I read bunches of stuff on the internet, some of it informative, some of it entertaining, some of it so-so, some of it brilliant. Lately I’ve come across a couple things worth sharing.
First up, Glennon. Do you know her? I didn’t until last week and then I promptly fell in love with her. It’s her writing, her honesty, her humor—I stayed up late one night just soaking it all in.
It was through Glennon that I got introduced to The Bloggess. (This is the second point.) I’ve known about the bloggess for ages, but I never really read her. I still may not read her regularly, but you have got to, simply MUST, read her chicken story. I SO need to get myself a chicken made out of metal drums.
That I can enjoy both down-and-dirty bloggers like the bloggess (she’s a little crass) and intentional, steady, the-earth-is-our-mother bloggers like SouleMama intrigues me. I respect the latter very much, especially the respectful sweetness with which she depicts their marriage. But me and my husband are much more like the former, all angst and metal chickens. So I read both blogs, ponder and snort, and then go about my life (while keeping one eye peeled for a large metal chicken to haul into battle with me).
(That wasn’t really a point.)
The third thing I’ve found is this little gem of a post by Swonderland. It’s about time and aging, and she says it all perfectly. I wish I wrote it.
Fourth and Fifth, Luisa made my roasted corn dish. It’s not really mine (I found it in Bon Appetit), but because I made it first I own it a little more than she does, I like to think. (Oh? That’s not how it works? Well, okay then . You win.) And upon my recommendation Sarah read Life of Pi and liked it and if you haven’t read it yet you should. (Also, she posted this quote by Carl Frederick Buechner, “They may forget what you said, but they will never forget how you made them feel.” I’m not sure if I should be relieved or worried.)
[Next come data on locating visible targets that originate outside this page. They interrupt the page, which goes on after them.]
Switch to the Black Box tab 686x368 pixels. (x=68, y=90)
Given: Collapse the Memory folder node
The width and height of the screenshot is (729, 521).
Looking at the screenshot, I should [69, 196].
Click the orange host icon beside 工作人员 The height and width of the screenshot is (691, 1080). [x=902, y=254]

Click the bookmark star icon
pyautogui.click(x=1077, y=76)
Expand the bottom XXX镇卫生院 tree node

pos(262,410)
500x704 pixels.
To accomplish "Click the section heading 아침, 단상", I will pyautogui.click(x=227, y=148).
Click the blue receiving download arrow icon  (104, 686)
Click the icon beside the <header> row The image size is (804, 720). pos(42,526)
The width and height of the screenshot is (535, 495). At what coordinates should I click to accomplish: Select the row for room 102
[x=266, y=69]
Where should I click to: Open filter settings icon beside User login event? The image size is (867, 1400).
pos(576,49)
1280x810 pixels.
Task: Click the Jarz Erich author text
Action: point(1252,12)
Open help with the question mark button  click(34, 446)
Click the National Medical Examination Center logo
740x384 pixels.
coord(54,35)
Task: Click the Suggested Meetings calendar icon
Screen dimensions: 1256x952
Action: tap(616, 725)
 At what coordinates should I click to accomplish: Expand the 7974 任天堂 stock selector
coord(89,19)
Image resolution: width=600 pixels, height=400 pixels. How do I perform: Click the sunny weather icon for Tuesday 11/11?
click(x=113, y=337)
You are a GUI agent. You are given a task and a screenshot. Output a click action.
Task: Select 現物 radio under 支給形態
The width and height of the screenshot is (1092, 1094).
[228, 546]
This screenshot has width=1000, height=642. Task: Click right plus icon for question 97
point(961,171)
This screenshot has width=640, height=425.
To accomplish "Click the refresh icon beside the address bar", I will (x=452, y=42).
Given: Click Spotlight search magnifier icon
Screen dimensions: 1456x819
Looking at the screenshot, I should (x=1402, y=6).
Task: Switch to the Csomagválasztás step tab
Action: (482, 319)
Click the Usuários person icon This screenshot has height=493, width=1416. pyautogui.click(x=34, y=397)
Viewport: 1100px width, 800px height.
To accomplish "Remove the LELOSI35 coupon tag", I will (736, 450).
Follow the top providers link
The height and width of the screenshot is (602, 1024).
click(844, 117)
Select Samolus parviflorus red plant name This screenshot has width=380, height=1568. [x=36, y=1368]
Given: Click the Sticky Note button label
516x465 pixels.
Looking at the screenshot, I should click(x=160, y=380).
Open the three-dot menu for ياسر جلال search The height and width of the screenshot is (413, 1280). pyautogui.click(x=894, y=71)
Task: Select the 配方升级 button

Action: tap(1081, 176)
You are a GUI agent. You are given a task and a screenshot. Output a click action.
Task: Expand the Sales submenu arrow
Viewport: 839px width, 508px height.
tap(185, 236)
Sixth, this little video of Elizabeth Gilbert lecturing on genius and creativity is a good one. If you have an artistic side (and most people do, I think), you’ll welcome the twenty minutes of enlightenment.
Seventh, a quote from Misha Leigh’s blog.
I have a friend who talks about how we live our life in teaspoonfuls instead of big drinks. We often are so thirsty for the big gulps, she says, that we miss the perfect teaspoons of joy right there in front of us.
She said to me that she thinks this is the way love works, too. We wish it would work instant miracles and create dramatic change – but instead love tends to chip away tiny bits of change at a time. And if we hang in there long enough, and celebrate the teaspoonfuls, eventually, sometimes, we do sometimes see some big redemptions.
I get impatient with all the little teaspoons that make up my day. I like big action, big talk, big taste, big happiness. Yet my life is made up of hundreds of these teaspoons of joy. Hundreds, people. And I have the gall to get impatient with them? I have so much to learn.
This same time, years previous: peach cornmeal cobbler and fresh peach ice cream, tomato and red wine sauce, vegetable beef soup, mustard eggs, and Russian pancakes
The quote from Misha Leigh reminded me of an extremely thought-provoking book I read recently that makes the same point (among others): One Thousand Gifts, by Ann Voskamp. To quote you, "I wish I wrote it" and "I have so much to learn."
I a cracking up at this chicken story…
Exactly what you said – I have been thinking about impatience all day (specifically my own) and wondering if so much of the pain that I do feel about hard things really boils down to just impatience with slow change. When really? It's all a gift!
So: what you said. Better than I did.